Passage to read START
Few people know Chadwick and his classmates were accepted to study but could not afford tuition at the British American Drama Academy in Oxford, England. Phylicia Rashad taught the class and reached out to a friend, Denzel Washington, who paid the tuition for Chadwick and 9 other students. Chadwick would later say in this interview,
There's no Black Panther without Denzel.
Coming full circle, in May 2021, Howard University announced it would rename the College of Fine Arts to the Chadwick A. Boseman College of Fine Arts in honor of the actor and alumnus.
Jeff Bezos on Regret
A self-admitted nerd, Jeff Bezos created his own Regret Minimization Framework in his 20s, so he could make better decisions. It has four simple steps designed to minimize regret and over-analysis when making a tough decision:
- Project yourself forward into the future.
- Look back on the decision.
- Ask "Will I regret not doing this?"
- Act accordingly.
Jeff explains how he made the decision to start Amazon to sell books online at age 30 and leave a well-paying job at a hedge fund:
I knew that if I failed I wouldn’t regret that, but I knew the one thing I might regret is not ever having tried. I knew that that would haunt me every day, and so, when I thought about it that way, it was an incredibly easy decision. And, I think that’s very good.
If you can project yourself out to age 80 and sort of think, “What will I think at that time?” It gets you away from some of the daily pieces of confusion. You know, I left this Wall Street firm in the middle of the year. When you do that, you walk away from your annual bonus. That’s the kind of thing that in the short-term can confuse you, but if you think about the long-term, then you can really make good life decisions that you won’t regret later.
Top 5 To-Do List
Returning to Bronnie's 5 Regrets of the Dying article, Paul Graham noticed that 4 of the 5 regrets were mistakes and errors by omission. People had neglected them. He wrote:
You forget your dreams, ignore your family, suppress your feelings, neglect your friends, and forget to be happy. Errors of omission are a particularly dangerous type of mistake because you make them by default. As long as these mistakes happen by default, you probably have to be reminded not to make them.
Graham thinks the top 5 regrets can be summarized into one piece of advice:
Don’t be a cog.
A cog is a person who performs a lesser role in a group or organization. Day in and day out, they perform their duties seemingly with no end in sight.
Graham re-wrote her Top 5 Regrets as a Top 5 To-Do List. This way, when you feel you're moving further away from them, look at the list and take action:
- Don't ignore your dreams;
- Don't work too much;
- Say what you think;
- Cultivate friendships;
- Be happy.
Steve Jobs in his commencement address at Stanford in 2005, reminds us about the need to find the courage to follow your inner voice because everything else is secondary.
Your time is limited, so don’t waste it living someone else’s life. Don’t be trapped by dogma — which is living with the results of other people’s thinking. Don’t let the noise of others’ opinions drown out your own inner voice. And most important, have the courage to follow your heart and intuition. They somehow already know what you truly want to become. Everything else is secondary.
Passage to read END
> [Assigned task]
In the passage about regret and life choices, who paid the drama academy tuition for Chadwick and nine other students?
Data excerpts START
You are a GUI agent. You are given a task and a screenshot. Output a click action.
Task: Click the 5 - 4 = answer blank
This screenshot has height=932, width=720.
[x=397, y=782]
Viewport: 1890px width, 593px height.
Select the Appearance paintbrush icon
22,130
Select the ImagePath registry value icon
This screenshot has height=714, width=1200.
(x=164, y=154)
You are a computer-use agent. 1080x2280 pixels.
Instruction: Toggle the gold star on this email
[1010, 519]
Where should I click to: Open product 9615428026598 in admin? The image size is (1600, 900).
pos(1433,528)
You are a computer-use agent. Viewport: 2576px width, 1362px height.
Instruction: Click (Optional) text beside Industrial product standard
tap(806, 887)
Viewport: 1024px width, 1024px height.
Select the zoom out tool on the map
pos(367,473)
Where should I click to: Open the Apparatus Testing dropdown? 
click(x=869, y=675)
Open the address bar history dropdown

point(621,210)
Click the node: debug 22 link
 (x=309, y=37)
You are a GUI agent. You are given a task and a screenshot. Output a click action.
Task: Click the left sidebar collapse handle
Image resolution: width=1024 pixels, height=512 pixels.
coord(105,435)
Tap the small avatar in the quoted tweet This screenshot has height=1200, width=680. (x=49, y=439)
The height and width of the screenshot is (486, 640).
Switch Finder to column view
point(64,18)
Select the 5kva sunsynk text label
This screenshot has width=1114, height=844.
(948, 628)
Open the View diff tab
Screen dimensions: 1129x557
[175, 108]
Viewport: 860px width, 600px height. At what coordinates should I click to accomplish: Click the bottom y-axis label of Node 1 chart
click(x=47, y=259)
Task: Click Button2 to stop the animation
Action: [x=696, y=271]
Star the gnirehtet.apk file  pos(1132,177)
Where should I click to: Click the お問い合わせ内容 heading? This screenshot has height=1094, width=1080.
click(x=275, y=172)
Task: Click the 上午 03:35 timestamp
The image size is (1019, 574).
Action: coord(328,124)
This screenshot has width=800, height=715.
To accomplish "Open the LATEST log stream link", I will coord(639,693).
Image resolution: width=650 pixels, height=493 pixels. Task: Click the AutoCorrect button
Data excerpts END
> [Answer box]
Denzel Washington